Every term explained as if you're hearing it for the first time.


Boundary

Synonym for enclosure. The line that separates inside from outside. A cell wall, a fence, a rule, a definition — all boundaries.

Calling

The first rule: two identical marks next to each other are the same as one (## → #). Redundancy condenses into unity. Saying the same thing twice doesn't add information.

Crossing

The second rule: an enclosure around an enclosure cancels ([[A]] → A). What's inside gets out. A double negative becomes a positive. Crossing twice returns to the start.

Distinction

The fundamental act: drawing a line that creates "this" and "that" simultaneously. The starting point for all knowledge, all measurement, all language. You cannot have a distinction with only one side.

Enclosure

The symbol [ ] that creates inside and outside. A container. A grouping. A category. A boundary. One of the three primitives.

Juxtaposition

Placing marks or expressions side by side. The operation of "and also." Creates multiplicity, collections, sequences. One of the three primitives.

Mark

The symbol # that says "something is here." The simplest possible signal. A heartbeat, a pixel, a data point, a yes. One of the three primitives.

Metastable

A pattern that looks stable but can be triggered into change by a small disturbance. Like a ball balanced at the top of a hill, or a thought you're "fine" with until someone asks about it.

Pattern

Repetition + difference + relation. Something that happens more than once, with variation, in connection. Not a thing — a motion. Not a noun — a verb. The pattern is never any single instance of itself.

Pattern Literacy

The ability to see patterns as patterns — to recognize what's repeating, what's varying, and what's connected — without mistaking the pattern for a fixed identity. The meta-skill this primer teaches.

Primitives

The three fundamental operations from which everything else is built: Mark, Enclosure, Juxtaposition. With only these, you can describe any structure in any discipline.

Reduction

Applying Calling or Crossing to simplify a pattern. Reducing ## to #, or [[A]] to A. Like simplifying a fraction — the value is preserved, the expression is cleaner.

Stability

The property of a pattern that cannot be simplified further by Calling or Crossing. Stable patterns persist. Unstable patterns reorganize. Everything that exists is a stable pattern (under current conditions).

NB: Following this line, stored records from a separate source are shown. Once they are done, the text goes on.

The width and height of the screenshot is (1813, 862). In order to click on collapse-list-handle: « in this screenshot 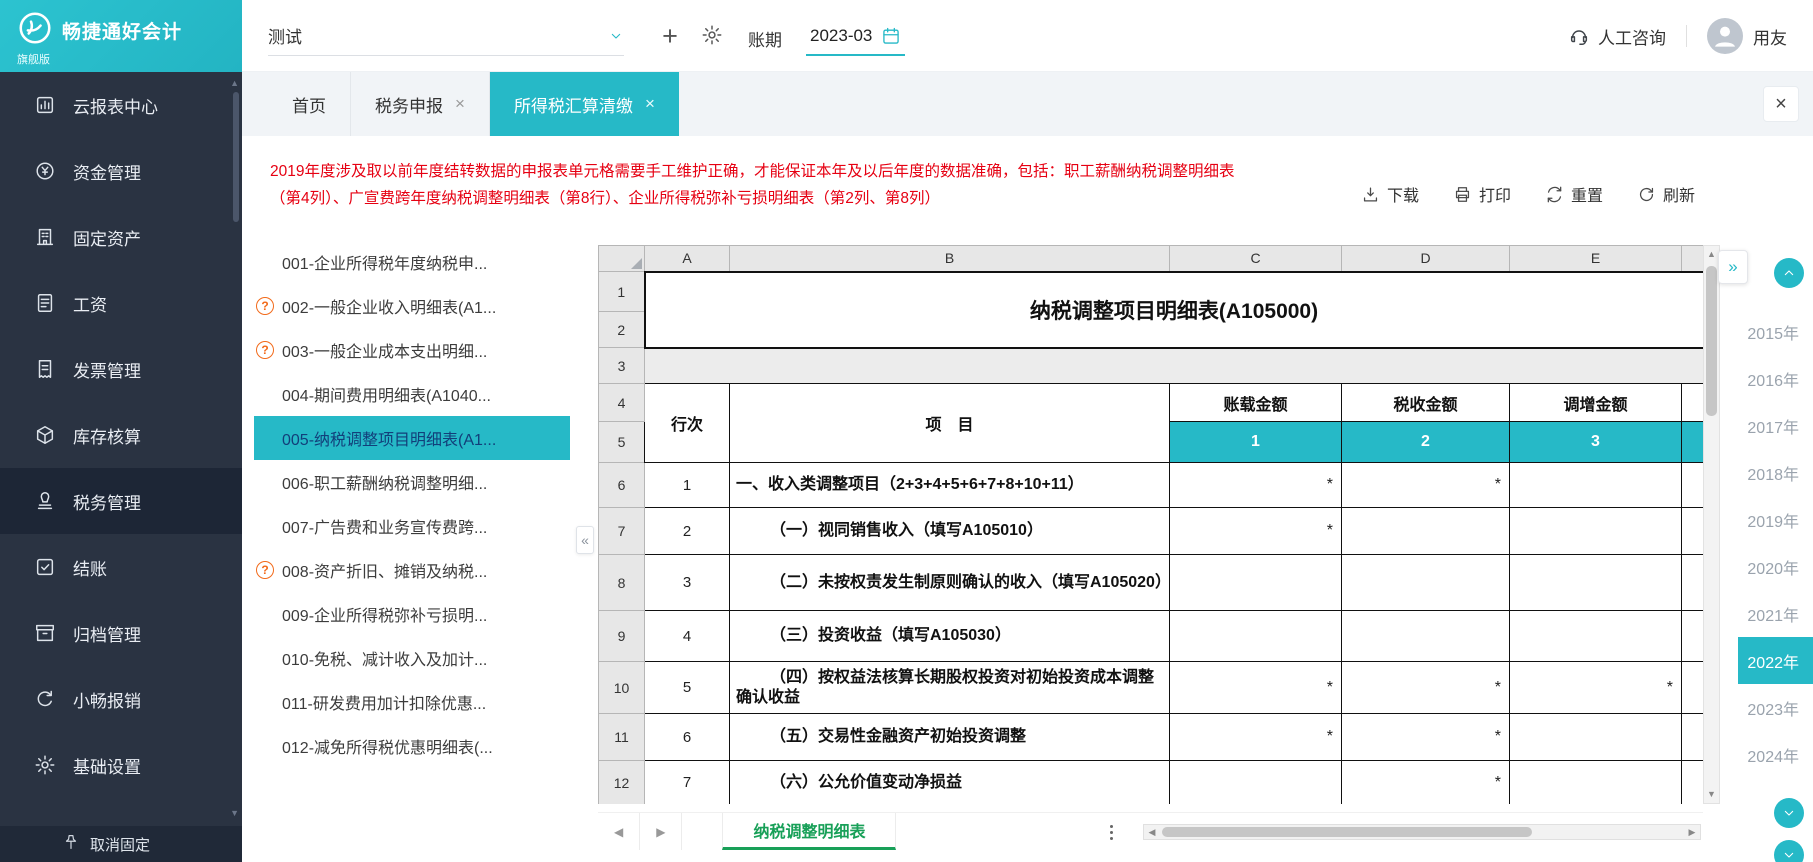, I will do `click(585, 540)`.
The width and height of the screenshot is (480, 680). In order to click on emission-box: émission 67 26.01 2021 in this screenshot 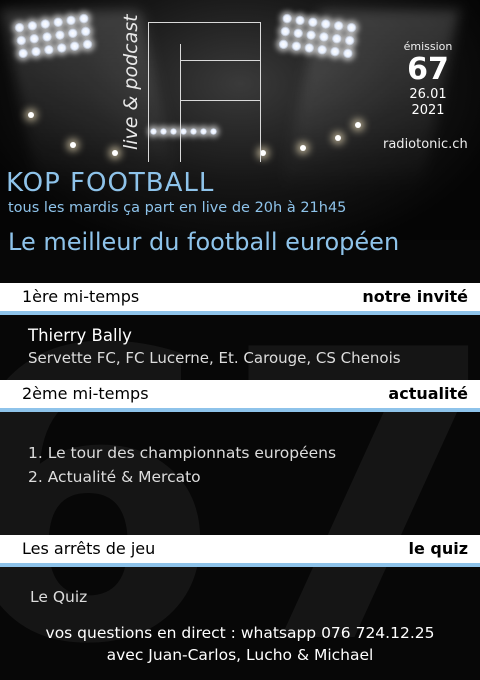, I will do `click(428, 80)`.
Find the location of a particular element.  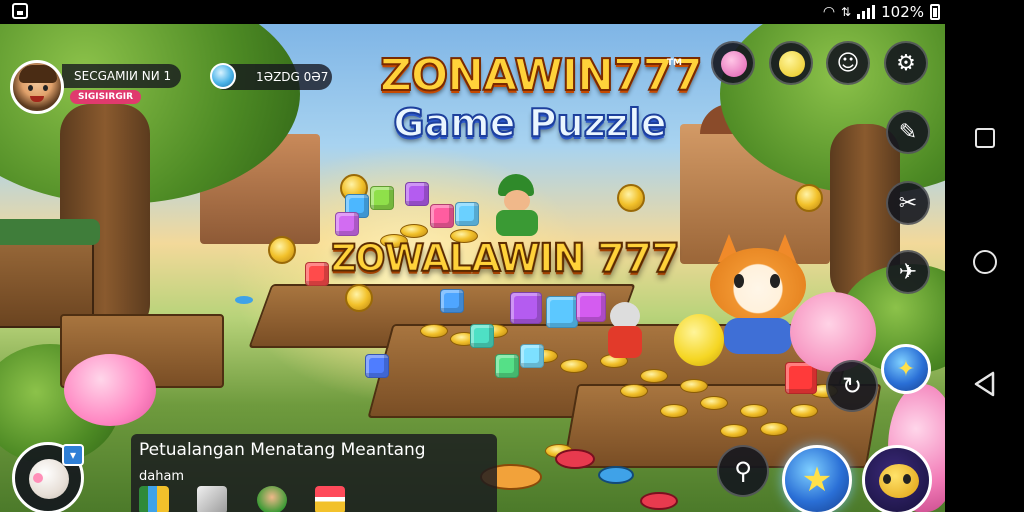

magic-wand-icon: ✦ is located at coordinates (906, 369).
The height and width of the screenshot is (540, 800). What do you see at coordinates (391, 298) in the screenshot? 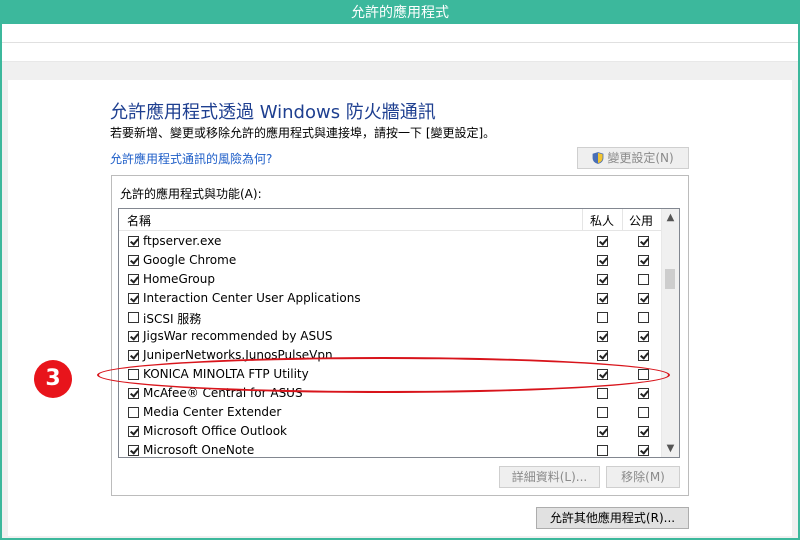
I see `app-row: Interaction Center User Applications` at bounding box center [391, 298].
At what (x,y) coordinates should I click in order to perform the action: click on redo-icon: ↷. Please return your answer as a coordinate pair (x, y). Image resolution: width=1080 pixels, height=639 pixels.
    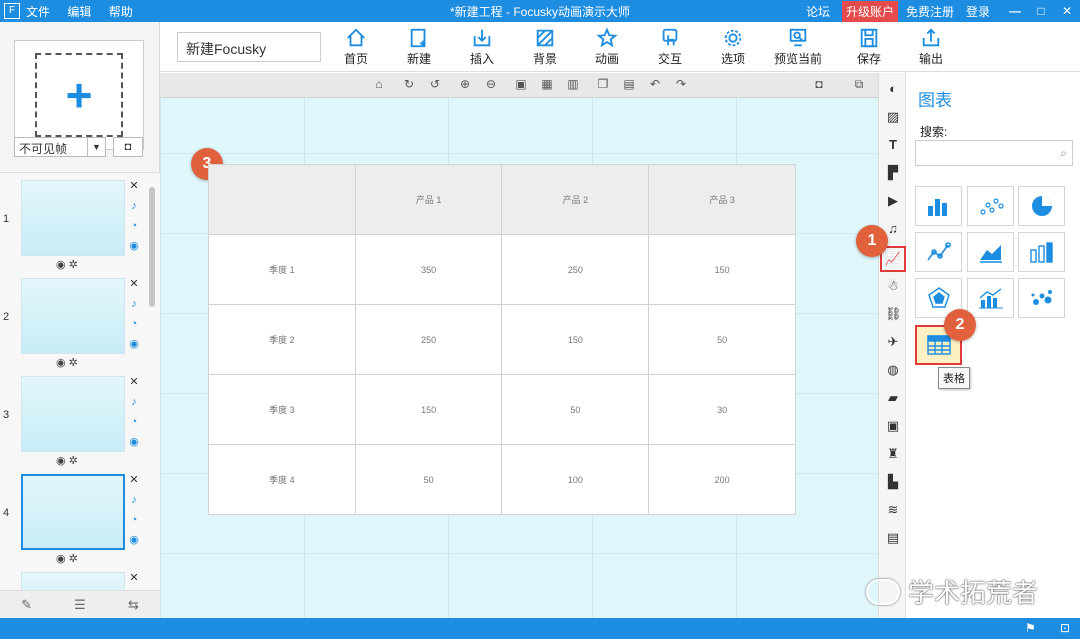
    Looking at the image, I should click on (681, 85).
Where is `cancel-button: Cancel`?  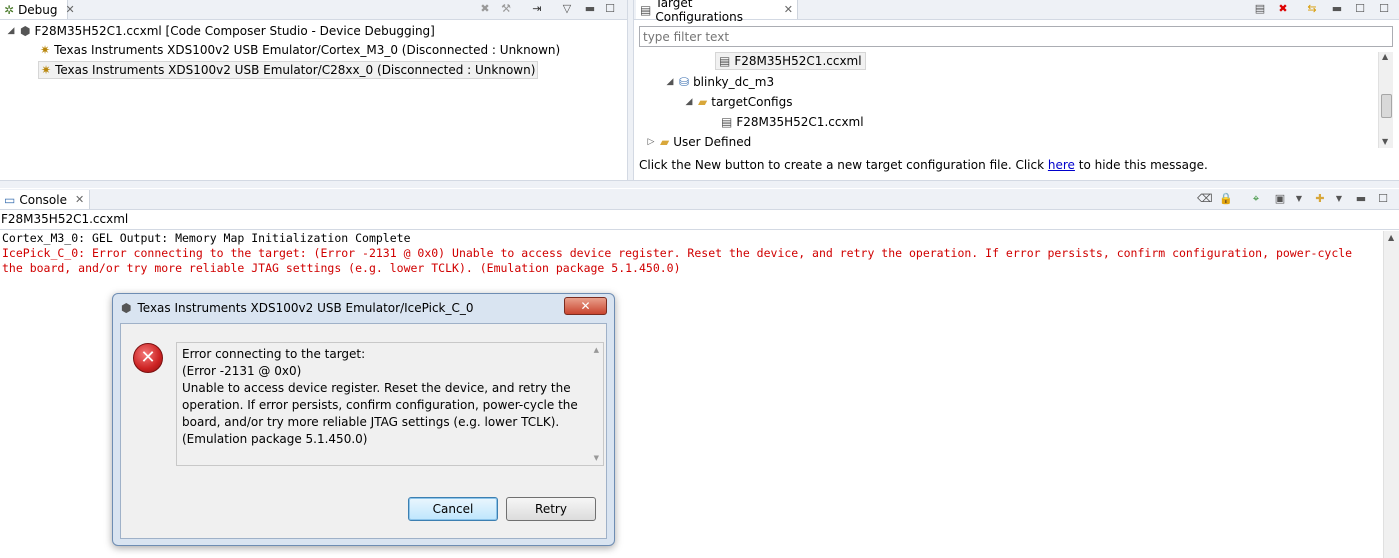 cancel-button: Cancel is located at coordinates (453, 509).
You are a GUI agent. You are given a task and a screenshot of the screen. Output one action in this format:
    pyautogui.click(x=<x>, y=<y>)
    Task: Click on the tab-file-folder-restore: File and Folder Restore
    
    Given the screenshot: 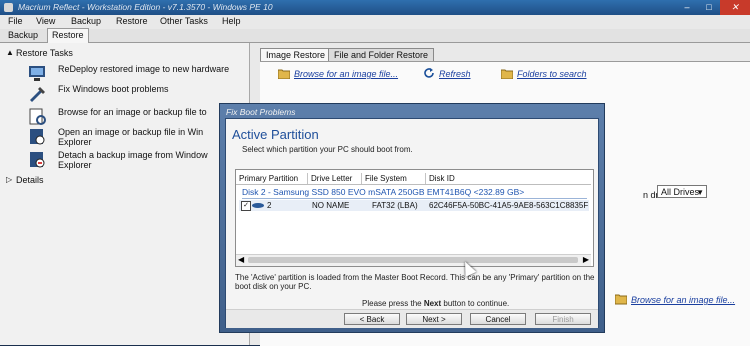 What is the action you would take?
    pyautogui.click(x=382, y=54)
    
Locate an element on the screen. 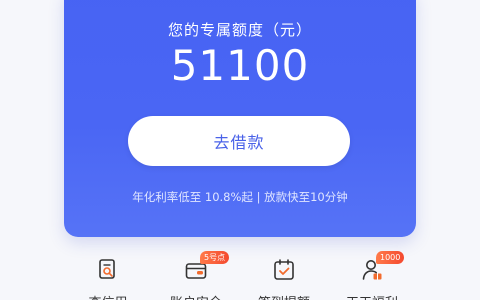 This screenshot has height=300, width=480. calendar-check-icon is located at coordinates (284, 270).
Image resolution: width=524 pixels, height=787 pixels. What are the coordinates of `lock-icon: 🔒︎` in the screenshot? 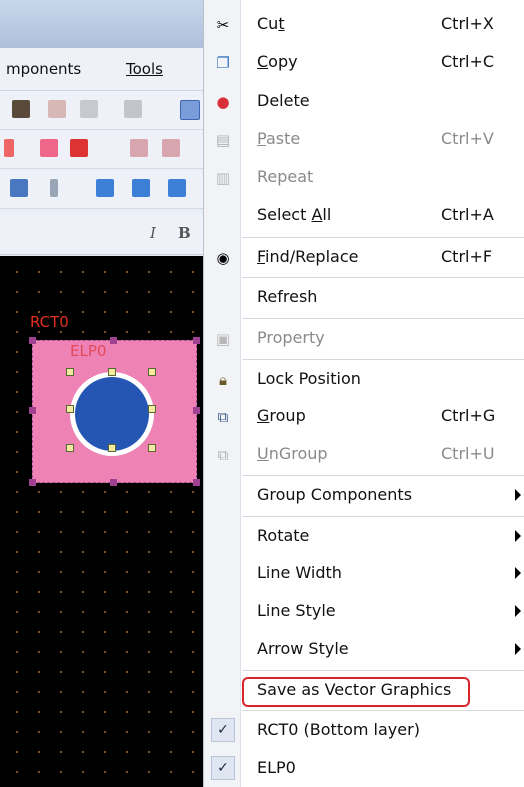 It's located at (223, 380).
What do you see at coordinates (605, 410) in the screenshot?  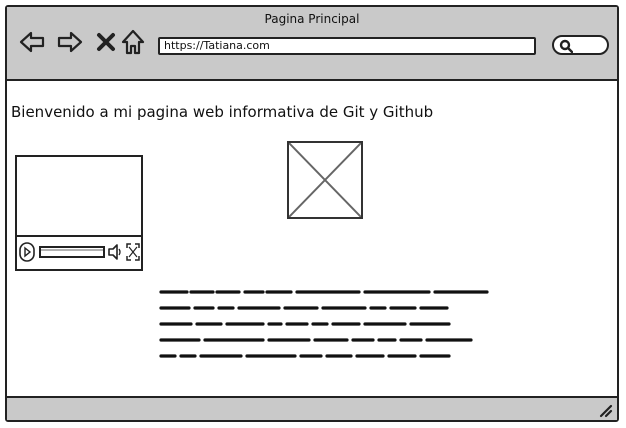 I see `resize-grip-icon` at bounding box center [605, 410].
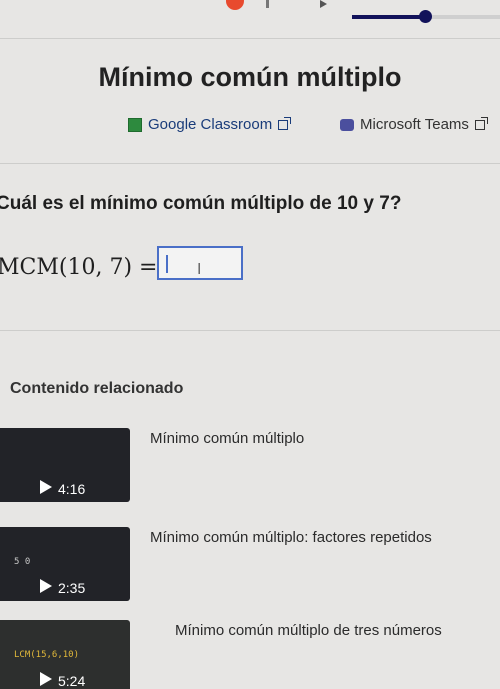 Image resolution: width=500 pixels, height=689 pixels. I want to click on microsoft-teams-label: Microsoft Teams, so click(414, 124).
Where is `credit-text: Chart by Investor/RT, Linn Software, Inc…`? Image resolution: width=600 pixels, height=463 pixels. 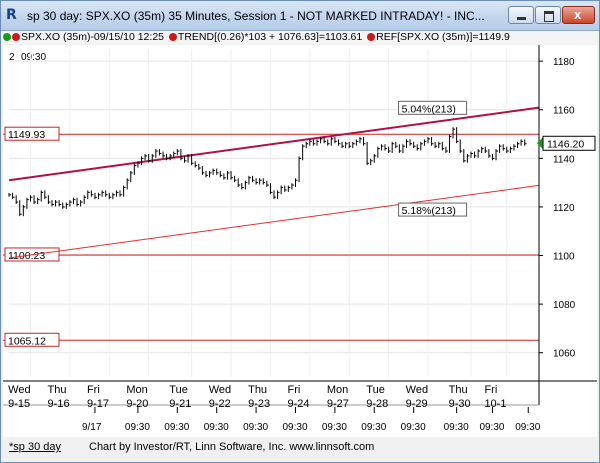
credit-text: Chart by Investor/RT, Linn Software, Inc… is located at coordinates (232, 447).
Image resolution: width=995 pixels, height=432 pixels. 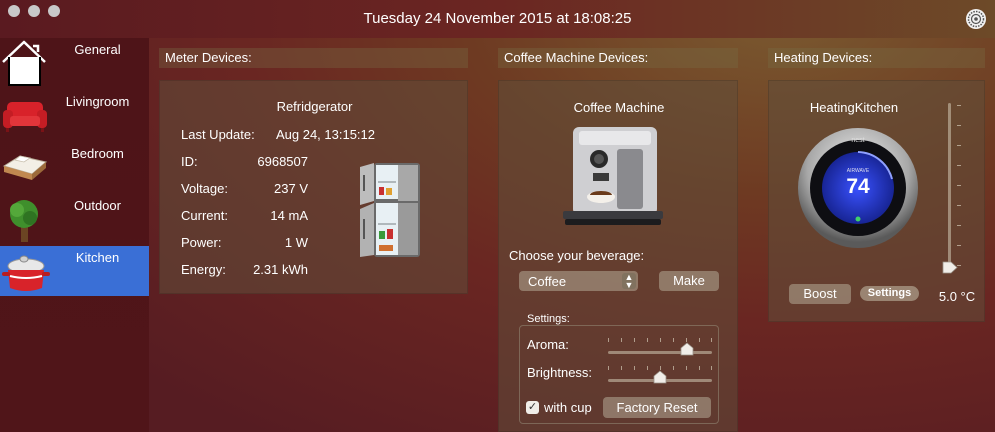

STC (Syntactic Token Calculus)

The formal system built from the three primitives and two rules. It generates particle physics, cosmology, and quantum computation from pure syntax. The full technical treatment is in the QLoF monograph.

Tilt (One-Degree Tilt)

Changing one small thing — a condition, a context, a relation — and letting the pattern reorganize around it. The opposite of Forcing. The quietest and often most effective way to shift a stuck pattern.

Void

The absence of any mark. The blank page before anything is drawn. Not "nothing" in an existential sense — simply the ground state from which all distinctions emerge. Zero, silence, empty space, stillness.